◆ STATED PROBLEM
Can you pick up the forum post on changes wanted in the next version of UTAU and keep writing it from where it stops?

◆ DOCUMENT PASSAGE
The next generation of UTAU - changes we'd like to see

Axiomatic-Vertex

Retired User
Retired User
Defender of Defoko
Hi!

I'm here to discuss some features and changes that I, and you, would like to see in the next major version of UTAU. I am aware that this subject has been discussed before, and I would like to bring it up again.

So let's begin.



Change 1: instant rendering
yes obviously this would be fantastic

I think this can be achieved in the same way that you make voicebanks in DeepVocal - that the voicebanks should be built or compiled into one package, in a similar way that you'd compile a program into a ready-to-use .exe file. This would allow for instant and responsive playback, as the rendered data has already been made.

I'm not sure how you would go about testing the voicebank for errors or configuring it in the same editor - the only way would be to keep the voicebank's project and change that accordingly, then compile it again and put it into UTAU to test with. If you know what I mean.

One problem that could arise from this, however, is that you'll be limited to how many resamplers you can use. If a system like this does get implemented hypothetically, you'll only get to use the new resampler that's included with UTAU as it would be designed for this new system. You could only hope that the resampler does a good job at resampling.
Heck, Moresampler could be implemented somehow! (that would be good tho)


Change 2: UI
yeah a big UI change would be great

I spent almost 2 hours on this new UI mockup:
upload_2020-8-28_13-14-33.png

It's not terribly great, but there's a few improvements over the UI we already have!

I've made the UI mockup in MockFlow. You can register for free - however you'll only be able to make one UI mockup.

◆ DATA SECTION
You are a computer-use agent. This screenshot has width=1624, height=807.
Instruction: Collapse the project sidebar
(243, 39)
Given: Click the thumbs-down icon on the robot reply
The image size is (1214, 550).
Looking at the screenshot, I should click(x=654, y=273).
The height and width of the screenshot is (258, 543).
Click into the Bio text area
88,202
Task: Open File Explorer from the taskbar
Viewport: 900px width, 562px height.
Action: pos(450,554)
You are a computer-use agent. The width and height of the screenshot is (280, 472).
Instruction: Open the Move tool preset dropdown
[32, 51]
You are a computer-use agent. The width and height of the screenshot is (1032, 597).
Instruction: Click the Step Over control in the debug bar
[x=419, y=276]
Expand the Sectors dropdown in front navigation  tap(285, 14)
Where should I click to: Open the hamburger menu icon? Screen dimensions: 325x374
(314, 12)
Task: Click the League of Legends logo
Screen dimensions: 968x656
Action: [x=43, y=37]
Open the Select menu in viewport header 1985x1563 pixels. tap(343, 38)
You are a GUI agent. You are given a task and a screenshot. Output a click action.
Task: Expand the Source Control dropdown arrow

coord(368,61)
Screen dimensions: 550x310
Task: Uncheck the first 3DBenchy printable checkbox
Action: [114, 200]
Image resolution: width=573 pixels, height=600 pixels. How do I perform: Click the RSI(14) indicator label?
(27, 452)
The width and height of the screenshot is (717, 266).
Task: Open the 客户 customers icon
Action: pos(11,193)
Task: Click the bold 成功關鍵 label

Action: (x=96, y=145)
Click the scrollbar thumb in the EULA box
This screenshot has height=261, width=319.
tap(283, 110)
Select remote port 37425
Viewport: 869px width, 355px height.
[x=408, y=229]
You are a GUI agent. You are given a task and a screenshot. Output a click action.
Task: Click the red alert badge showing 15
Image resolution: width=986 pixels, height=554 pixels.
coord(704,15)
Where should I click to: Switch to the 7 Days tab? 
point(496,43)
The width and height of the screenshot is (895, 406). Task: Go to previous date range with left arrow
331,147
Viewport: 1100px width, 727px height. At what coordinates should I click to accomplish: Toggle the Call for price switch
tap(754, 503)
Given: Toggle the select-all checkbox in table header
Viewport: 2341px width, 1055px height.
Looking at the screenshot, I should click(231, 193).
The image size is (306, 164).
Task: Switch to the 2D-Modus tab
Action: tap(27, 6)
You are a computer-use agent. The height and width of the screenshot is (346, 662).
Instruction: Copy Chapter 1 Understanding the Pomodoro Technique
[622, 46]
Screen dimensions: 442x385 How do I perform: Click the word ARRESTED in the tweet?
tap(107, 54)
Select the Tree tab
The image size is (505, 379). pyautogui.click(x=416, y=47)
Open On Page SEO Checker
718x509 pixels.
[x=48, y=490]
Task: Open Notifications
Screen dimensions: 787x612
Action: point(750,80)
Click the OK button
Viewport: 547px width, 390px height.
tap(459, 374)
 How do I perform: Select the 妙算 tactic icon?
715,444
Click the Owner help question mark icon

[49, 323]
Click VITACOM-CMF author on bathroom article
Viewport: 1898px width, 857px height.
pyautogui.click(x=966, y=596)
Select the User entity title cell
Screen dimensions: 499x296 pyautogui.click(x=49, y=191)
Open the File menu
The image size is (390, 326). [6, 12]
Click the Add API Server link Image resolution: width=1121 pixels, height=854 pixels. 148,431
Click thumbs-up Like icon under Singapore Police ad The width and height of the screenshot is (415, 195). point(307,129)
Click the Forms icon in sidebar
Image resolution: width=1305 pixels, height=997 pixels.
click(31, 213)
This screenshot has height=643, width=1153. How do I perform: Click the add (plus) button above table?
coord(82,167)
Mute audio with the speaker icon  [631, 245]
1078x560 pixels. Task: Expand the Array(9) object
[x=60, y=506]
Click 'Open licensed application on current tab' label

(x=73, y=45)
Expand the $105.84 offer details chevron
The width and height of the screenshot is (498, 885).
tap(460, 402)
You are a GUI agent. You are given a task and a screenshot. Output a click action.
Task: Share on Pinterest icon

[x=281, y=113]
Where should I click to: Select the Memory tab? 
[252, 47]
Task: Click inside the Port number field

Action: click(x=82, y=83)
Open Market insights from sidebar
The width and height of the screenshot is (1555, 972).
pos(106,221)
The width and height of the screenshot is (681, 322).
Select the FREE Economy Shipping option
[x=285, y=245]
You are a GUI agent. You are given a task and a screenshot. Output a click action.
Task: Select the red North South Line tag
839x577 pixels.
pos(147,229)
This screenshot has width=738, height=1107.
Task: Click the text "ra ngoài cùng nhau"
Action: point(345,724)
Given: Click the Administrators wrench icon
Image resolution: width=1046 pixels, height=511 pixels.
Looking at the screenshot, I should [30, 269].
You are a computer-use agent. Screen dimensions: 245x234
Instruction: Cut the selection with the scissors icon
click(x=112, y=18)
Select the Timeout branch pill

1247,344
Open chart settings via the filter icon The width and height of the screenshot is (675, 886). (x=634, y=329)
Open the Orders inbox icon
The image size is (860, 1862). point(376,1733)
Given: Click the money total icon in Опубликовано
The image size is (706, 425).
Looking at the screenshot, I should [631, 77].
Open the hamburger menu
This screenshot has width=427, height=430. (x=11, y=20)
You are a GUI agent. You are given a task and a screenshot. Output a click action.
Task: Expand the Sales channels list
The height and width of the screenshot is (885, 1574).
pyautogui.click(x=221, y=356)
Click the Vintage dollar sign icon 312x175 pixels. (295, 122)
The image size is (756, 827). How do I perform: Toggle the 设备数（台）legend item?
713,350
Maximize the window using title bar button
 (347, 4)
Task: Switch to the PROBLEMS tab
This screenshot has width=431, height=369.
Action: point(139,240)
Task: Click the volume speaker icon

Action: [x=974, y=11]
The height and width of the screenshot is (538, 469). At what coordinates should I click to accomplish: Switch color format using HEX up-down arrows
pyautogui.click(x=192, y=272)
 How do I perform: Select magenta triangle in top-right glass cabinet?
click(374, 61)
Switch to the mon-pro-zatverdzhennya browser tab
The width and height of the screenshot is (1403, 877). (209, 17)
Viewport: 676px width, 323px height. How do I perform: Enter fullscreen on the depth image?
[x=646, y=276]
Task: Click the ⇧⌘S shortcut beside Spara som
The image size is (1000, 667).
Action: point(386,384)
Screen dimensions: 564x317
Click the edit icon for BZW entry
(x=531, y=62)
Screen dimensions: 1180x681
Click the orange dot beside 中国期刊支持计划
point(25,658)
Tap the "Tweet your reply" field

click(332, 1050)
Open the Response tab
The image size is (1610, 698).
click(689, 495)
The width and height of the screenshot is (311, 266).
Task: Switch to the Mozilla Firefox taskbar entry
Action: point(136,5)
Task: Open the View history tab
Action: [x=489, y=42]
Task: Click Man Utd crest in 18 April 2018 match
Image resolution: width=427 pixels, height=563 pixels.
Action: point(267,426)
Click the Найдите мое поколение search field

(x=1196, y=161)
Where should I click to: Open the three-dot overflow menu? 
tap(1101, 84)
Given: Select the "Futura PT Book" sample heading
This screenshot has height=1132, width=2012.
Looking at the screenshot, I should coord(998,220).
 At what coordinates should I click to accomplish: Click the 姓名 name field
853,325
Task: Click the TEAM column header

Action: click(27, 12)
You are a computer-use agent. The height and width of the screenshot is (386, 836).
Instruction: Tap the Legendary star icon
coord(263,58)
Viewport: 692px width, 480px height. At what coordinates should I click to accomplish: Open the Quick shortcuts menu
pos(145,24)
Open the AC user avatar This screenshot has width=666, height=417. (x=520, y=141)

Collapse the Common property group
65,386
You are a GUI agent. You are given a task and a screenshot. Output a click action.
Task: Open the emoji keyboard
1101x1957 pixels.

◆ OUTPUT OF THE TASK
-2.a: Notes-

Ok so number one:
NO REST NOTES
ok that's it

Secondly, the new UI should support CV, VCV, CVVC/VCCV and Arpasing/Cz lyrics and display the phonetics for the notes accordingly, like these mockups:
upload_2020-8-28_10-34-34.png
VCV

upload_2020-8-28_10-36-25.png
CVVC

upload_2020-8-28_10-46-26.png
Arpasing

upload_2020-8-28_10-53-12.png
Cz English

You should also have the ability to toggle this phoneme view on or off, and additionally for VCV you can toggle rest notes on or off as well.


-2.b: Toolbars-
fairly simpler than the toolbars we already have:
upload_2020-8-28_13-1-41.png


-2.c: Envelopes and pitch bends-
Envelopes will be sitting on the bottom of the screen as if they're parameters in other software like Synth V:
upload_2020-8-28_13-2-24.png

There's also checkboxes for turning on or off pitch bends, VCV rest notes and phonemes as mentioned before.
If pitch lines were turned on they would probably look like this:
upload_2020-8-28_13-15-34.png
(ye I know I had to improv in paint as;lfjas;ljf;j)


-2.d: Themes-

There should be a few themes built into the editor that you can pick from, as well as a theme editor.



Change 3: Multiple tracks
yes have multiple tracks to work with
not too much to explain here, it is what it is



Welp I can't think of anything else significant here, this took me a while
idk what do you think? :P
Please let me know!
 
Last edited:

sangv

Ruko's Ruffians
Defender of Defoko
While the idea of instant rendering is nice, I feel like that would probably lock everyone down to just one resampler with the way you've suggested implementing it. I'm not really sure how else it would be implemented though because I don't really know too much about the technology side of vocalsynth.
I also feel like, to be able to have automatic note creation based on word/phoneme input for CVVC voicebanks, it would require extra configuration. But again, still a nice idea, and could probably work I think!
Also, in the UI mockup you created there's no visible way to change tempo.
 

sof¡¡¡a

Ruko's Ruffians
Defender of Defoko
I agree with what you're proposing. UTAU is way harder to use than other synths, and making it more user-friendly would really be a game-changer.
I can compare your mockup's interface to Synthesizer V (which is an awesome reference for a good synth IMO). It's really pretty; and... I think that changing UTAU's interface would be a good idea. I feel that it's a bit outdated and that it has stayed the same for years and years. A little change would be great.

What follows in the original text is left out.